EXTRACTED MATERIAL:
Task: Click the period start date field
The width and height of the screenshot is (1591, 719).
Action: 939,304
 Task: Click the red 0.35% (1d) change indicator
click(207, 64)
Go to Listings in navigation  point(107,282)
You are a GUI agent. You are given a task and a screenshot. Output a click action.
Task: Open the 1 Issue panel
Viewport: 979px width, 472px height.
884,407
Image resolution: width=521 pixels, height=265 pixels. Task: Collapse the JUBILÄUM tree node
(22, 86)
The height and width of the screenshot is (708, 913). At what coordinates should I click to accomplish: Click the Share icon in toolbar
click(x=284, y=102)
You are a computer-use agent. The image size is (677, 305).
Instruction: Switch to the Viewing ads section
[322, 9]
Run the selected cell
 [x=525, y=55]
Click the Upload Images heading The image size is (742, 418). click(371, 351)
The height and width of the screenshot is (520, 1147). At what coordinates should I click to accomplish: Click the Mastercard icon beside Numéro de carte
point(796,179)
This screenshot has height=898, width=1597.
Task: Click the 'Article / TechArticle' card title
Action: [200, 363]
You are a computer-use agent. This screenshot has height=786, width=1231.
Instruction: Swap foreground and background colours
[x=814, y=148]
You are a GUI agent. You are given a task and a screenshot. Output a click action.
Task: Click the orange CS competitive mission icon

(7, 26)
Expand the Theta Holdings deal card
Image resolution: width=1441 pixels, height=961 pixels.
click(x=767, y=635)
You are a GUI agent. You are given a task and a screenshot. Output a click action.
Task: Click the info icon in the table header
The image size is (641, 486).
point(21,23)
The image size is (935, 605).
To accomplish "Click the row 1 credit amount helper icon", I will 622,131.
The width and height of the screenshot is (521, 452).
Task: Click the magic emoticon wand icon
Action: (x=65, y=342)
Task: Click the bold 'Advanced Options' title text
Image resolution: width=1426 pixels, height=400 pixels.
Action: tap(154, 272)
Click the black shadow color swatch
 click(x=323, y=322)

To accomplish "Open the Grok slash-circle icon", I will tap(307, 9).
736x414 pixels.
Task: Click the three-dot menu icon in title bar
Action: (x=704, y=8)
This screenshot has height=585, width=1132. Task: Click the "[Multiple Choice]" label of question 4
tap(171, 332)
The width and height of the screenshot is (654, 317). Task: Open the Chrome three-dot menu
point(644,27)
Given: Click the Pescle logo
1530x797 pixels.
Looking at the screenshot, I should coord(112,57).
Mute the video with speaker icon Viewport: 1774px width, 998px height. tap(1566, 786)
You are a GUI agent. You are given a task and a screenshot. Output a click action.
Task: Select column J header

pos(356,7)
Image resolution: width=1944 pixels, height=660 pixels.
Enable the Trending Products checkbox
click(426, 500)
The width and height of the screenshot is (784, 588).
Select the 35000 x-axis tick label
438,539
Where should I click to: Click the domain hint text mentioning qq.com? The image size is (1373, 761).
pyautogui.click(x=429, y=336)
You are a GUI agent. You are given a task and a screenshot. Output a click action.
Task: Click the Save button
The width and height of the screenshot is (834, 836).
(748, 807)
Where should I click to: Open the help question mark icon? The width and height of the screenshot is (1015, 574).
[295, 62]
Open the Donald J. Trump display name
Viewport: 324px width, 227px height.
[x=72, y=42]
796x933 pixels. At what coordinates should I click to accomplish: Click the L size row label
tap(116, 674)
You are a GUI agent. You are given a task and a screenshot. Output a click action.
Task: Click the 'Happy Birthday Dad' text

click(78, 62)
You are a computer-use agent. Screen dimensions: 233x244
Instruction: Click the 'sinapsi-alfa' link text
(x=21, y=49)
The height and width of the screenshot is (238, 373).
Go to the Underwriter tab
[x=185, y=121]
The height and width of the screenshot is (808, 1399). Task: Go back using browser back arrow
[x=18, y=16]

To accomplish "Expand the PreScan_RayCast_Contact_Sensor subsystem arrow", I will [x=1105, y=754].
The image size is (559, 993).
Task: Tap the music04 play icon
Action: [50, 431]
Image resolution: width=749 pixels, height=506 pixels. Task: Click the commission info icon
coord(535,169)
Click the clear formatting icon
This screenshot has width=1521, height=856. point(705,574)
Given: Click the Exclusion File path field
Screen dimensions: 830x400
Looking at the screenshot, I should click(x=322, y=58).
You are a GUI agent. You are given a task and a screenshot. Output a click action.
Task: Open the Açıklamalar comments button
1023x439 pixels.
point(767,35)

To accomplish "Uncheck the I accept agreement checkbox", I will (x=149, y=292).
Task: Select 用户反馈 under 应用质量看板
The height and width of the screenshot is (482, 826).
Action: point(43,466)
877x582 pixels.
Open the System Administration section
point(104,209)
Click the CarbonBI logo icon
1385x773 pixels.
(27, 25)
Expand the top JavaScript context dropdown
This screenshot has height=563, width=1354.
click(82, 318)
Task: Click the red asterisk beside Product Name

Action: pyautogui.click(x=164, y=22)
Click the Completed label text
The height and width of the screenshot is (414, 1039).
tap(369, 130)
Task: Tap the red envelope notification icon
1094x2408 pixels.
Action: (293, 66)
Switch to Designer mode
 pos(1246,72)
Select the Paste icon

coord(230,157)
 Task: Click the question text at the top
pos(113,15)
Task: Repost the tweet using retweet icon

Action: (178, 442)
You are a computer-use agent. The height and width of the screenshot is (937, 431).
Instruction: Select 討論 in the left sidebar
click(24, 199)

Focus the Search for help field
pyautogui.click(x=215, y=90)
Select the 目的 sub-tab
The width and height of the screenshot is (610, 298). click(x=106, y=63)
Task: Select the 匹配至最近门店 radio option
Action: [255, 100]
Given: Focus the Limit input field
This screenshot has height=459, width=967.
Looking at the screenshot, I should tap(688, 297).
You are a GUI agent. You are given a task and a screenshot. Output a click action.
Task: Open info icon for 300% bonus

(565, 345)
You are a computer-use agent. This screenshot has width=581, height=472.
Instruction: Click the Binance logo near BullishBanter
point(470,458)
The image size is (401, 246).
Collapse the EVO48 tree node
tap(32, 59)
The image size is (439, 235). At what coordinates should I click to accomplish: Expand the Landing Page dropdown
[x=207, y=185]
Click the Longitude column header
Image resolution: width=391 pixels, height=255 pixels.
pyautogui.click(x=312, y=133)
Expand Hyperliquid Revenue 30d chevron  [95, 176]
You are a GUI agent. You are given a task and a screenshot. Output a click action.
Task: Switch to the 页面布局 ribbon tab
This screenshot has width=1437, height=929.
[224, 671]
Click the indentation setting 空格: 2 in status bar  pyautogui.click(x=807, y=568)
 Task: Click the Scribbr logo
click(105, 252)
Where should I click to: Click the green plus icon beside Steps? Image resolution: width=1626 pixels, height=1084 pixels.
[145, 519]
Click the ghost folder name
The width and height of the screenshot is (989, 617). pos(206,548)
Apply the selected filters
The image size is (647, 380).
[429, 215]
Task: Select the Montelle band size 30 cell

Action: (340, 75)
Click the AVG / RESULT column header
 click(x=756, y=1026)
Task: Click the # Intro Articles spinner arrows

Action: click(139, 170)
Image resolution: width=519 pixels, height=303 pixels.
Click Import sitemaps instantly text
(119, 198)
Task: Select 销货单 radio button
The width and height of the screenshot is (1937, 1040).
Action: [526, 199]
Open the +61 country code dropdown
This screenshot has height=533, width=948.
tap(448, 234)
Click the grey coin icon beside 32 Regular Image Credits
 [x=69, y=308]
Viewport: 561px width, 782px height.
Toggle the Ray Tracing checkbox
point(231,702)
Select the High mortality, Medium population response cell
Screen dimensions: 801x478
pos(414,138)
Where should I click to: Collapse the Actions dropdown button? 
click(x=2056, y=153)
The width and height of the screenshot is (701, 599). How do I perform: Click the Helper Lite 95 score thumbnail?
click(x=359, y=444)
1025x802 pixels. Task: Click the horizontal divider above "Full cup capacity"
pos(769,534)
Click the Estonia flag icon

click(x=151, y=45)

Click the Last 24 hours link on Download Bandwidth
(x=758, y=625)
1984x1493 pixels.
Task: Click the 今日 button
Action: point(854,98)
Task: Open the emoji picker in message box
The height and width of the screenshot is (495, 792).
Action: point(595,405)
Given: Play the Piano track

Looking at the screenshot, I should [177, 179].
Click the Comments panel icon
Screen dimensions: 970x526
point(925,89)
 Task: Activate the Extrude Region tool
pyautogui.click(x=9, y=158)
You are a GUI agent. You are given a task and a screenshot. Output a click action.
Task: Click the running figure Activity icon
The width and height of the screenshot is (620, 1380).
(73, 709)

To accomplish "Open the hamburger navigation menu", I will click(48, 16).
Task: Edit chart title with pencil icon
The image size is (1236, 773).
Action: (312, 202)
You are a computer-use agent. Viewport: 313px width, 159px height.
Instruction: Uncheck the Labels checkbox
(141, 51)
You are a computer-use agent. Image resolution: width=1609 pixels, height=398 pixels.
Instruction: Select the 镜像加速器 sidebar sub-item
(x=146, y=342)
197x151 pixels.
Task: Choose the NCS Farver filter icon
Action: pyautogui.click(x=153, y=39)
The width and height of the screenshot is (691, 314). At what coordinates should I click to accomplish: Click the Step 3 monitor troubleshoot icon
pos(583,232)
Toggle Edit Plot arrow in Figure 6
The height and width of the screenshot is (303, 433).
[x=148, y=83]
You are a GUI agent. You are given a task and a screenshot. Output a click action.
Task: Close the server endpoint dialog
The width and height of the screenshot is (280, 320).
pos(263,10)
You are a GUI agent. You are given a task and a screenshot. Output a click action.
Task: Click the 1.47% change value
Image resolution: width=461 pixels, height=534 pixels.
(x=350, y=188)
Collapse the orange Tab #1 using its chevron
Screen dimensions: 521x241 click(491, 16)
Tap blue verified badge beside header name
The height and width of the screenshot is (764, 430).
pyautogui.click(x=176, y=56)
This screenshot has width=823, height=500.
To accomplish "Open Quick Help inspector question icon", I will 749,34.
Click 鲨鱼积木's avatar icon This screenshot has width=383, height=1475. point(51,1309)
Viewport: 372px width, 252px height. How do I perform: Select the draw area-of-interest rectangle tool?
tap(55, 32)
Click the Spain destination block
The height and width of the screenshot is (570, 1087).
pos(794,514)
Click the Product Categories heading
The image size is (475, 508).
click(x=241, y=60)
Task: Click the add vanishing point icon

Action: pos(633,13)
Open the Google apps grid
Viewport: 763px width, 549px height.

TASK: Rewrite the rows starting at the line containing "You are a computer-use agent. The height" and ending at the line containing "pyautogui.click(x=312, y=133)", replacing "dropdown" with "menu" and keeping every other part unchanged.

SOLUTION TO THE PROBLEM:
You are a computer-use agent. The height and width of the screenshot is (937, 431).
Instruction: Select 討論 in the left sidebar
click(24, 199)

Focus the Search for help field
pyautogui.click(x=215, y=90)
Select the 目的 sub-tab
The width and height of the screenshot is (610, 298). click(x=106, y=63)
Task: Select the 匹配至最近门店 radio option
Action: [255, 100]
Given: Focus the Limit input field
This screenshot has height=459, width=967.
Looking at the screenshot, I should tap(688, 297).
You are a GUI agent. You are given a task and a screenshot. Output a click action.
Task: Open info icon for 300% bonus

(565, 345)
You are a computer-use agent. This screenshot has width=581, height=472.
Instruction: Click the Binance logo near BullishBanter
point(470,458)
The image size is (401, 246).
Collapse the EVO48 tree node
tap(32, 59)
The image size is (439, 235). At what coordinates should I click to accomplish: Expand the Landing Page menu
[x=207, y=185]
Click the Longitude column header
Image resolution: width=391 pixels, height=255 pixels.
pyautogui.click(x=312, y=133)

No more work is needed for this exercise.